Zhang, Feng

Abstract
In December 1949, Mao Zedong, paramount leader of the newly founded People’s Republic of China, travelled to Moscow to negotiate a military alliance with the Soviet Union. Within barely two decades, however, not only had the alliance collapsed, but the two former allies had become bitter ideological and military adversaries. Strategic exigencies compelled the Chinese leadership to seek rapprochement with the United States, producing a quasi-alliance between the two erstwhile enemies after 1972. In January 1979, during his visit to Washington, Deng Xiaoping sought to nudge the United States toward developing a de facto, if informal, alliance with China in order to secure American support for China’s impending invasion of Vietnam. During the last decade of the Cold War, China and the United States also maintained a degree of strategic cooperation against the Soviet Union.
China’s record in alliance politics during the Cold War was thus impressive enough.
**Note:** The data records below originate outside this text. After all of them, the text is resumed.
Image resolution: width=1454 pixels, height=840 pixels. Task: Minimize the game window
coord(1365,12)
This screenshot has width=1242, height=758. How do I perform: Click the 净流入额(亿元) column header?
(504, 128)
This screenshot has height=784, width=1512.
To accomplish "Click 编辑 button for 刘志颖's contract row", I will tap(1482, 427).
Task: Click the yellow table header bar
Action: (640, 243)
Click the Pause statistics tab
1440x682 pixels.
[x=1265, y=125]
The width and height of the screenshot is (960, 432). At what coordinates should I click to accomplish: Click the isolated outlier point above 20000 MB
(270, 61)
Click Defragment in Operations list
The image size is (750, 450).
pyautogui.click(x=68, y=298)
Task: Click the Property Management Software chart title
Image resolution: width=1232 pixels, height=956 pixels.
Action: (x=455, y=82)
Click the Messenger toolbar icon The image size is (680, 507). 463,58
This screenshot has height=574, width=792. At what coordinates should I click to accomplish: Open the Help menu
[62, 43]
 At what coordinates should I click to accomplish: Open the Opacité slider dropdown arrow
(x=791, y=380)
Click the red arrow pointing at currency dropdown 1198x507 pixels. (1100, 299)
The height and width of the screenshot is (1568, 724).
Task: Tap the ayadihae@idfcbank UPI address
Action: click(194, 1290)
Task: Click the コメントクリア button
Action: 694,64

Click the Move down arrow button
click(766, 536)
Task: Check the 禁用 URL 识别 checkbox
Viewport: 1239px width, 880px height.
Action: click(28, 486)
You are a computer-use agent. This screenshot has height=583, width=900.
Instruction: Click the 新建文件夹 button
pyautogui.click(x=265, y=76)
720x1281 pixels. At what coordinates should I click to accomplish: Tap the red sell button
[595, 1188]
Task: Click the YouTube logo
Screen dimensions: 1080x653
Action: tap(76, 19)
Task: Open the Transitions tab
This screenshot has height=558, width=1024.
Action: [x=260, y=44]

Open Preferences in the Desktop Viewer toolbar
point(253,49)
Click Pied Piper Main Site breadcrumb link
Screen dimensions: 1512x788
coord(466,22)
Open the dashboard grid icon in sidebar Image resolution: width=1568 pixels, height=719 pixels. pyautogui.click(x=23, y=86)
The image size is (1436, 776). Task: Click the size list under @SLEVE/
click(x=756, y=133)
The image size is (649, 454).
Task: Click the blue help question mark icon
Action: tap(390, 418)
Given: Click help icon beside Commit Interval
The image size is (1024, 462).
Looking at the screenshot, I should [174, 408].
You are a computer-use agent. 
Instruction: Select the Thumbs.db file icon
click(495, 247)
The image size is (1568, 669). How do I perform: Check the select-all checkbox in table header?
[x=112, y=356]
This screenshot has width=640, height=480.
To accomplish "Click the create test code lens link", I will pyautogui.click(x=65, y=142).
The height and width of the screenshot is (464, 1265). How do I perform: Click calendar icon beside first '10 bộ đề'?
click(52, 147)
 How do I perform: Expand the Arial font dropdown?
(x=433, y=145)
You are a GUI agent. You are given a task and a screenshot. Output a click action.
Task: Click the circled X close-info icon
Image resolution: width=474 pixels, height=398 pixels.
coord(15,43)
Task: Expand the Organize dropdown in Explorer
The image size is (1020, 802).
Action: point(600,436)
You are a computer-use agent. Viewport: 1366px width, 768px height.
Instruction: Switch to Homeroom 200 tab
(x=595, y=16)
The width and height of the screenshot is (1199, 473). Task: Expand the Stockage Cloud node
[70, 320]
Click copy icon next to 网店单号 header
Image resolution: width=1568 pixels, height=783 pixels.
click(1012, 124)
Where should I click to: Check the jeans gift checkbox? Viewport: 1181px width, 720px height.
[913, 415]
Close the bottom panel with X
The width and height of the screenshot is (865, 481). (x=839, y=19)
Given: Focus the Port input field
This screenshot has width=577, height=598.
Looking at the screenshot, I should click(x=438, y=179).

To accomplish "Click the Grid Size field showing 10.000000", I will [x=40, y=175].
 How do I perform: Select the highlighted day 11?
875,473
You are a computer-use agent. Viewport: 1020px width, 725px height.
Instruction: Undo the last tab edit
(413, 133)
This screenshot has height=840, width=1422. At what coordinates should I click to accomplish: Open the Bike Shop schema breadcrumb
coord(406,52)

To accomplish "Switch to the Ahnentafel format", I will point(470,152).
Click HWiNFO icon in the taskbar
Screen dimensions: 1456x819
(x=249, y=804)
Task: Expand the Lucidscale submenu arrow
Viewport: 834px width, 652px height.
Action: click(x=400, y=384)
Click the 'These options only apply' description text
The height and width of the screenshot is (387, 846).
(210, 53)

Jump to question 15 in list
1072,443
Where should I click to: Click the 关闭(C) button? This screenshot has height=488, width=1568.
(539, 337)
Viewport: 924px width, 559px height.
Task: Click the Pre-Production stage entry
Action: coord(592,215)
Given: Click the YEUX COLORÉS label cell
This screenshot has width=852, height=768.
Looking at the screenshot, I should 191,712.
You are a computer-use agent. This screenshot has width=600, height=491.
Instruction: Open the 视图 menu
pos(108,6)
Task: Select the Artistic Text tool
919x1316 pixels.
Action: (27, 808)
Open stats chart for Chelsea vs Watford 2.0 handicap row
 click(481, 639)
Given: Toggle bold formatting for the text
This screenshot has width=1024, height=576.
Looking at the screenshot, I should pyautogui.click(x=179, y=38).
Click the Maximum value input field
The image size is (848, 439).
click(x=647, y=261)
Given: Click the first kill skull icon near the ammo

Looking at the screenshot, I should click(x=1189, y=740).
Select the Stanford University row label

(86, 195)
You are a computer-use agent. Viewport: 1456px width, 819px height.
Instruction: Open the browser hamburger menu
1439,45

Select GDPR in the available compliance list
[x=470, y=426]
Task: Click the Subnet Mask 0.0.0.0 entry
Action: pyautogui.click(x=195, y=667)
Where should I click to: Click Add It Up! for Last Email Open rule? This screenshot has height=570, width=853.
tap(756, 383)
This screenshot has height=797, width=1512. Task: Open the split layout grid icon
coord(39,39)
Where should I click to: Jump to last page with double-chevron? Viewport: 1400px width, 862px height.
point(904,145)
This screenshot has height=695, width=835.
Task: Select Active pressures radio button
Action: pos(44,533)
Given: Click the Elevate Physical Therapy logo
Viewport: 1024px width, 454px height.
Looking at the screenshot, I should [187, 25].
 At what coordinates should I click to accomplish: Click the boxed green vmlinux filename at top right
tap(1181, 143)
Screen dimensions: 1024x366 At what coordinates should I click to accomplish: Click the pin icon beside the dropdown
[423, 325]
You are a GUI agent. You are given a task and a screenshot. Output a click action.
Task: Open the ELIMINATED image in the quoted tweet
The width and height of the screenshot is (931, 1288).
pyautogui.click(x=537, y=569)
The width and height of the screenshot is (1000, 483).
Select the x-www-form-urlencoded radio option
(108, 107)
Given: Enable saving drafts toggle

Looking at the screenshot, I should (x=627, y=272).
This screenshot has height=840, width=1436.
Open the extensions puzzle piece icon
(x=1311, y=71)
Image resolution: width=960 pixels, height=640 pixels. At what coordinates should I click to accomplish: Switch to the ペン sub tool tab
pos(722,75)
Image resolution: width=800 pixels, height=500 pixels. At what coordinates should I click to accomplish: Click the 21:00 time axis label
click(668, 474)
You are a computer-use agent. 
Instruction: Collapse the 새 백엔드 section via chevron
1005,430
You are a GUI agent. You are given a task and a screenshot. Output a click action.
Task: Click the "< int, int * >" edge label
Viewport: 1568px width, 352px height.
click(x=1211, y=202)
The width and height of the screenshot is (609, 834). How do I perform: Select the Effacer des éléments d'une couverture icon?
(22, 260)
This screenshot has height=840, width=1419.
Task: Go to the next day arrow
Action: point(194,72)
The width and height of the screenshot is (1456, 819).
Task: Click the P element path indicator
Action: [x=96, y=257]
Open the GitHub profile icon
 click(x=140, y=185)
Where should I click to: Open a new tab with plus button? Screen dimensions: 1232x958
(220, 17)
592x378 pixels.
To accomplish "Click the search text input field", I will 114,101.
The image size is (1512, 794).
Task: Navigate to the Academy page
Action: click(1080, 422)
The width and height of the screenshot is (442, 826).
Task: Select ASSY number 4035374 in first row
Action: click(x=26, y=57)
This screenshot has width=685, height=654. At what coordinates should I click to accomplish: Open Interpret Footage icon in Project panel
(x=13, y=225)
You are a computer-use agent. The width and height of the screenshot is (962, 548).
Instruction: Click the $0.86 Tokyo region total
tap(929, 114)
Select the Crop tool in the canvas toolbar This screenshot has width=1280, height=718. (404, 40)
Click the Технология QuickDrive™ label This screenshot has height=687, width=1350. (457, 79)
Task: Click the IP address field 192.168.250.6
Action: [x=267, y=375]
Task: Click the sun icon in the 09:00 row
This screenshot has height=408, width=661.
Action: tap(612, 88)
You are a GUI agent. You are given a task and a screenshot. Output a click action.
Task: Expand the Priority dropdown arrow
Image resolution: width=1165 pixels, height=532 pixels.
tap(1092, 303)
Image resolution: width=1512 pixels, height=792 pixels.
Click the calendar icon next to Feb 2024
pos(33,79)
By the early 1980s, however, although the quasi-alliance with the United States was still operating in a circumscribed manner, the language about military alliance had disappeared from the official discourse. In fact, the alliance rhetoric had begun to diminish with the deterioration of Sino-Soviet relations after the late 1950s, to be finally delegitimised in 1982, when the 12th Party Congress established an ‘independent and self-reliant foreign policy of peace’. Beijing avowed to follow the principle of non-alignment in the conduct of China’s relations with the United States and the Soviet Union in order to exercise independent diplomatic initiatives. This has proved to be a watershed in Chinese foreign-policy discourse: from the last years of the Cold War, when China implemented economic reforms, via the changing 1990s, when its economic rise took off, through the present day, as the country begins to make its presence known on the global stage, Beijing has consistently rejected alliance as a foreign-policy principle, denigrating it as a relic of the Cold War unpalatable to Chinese morals.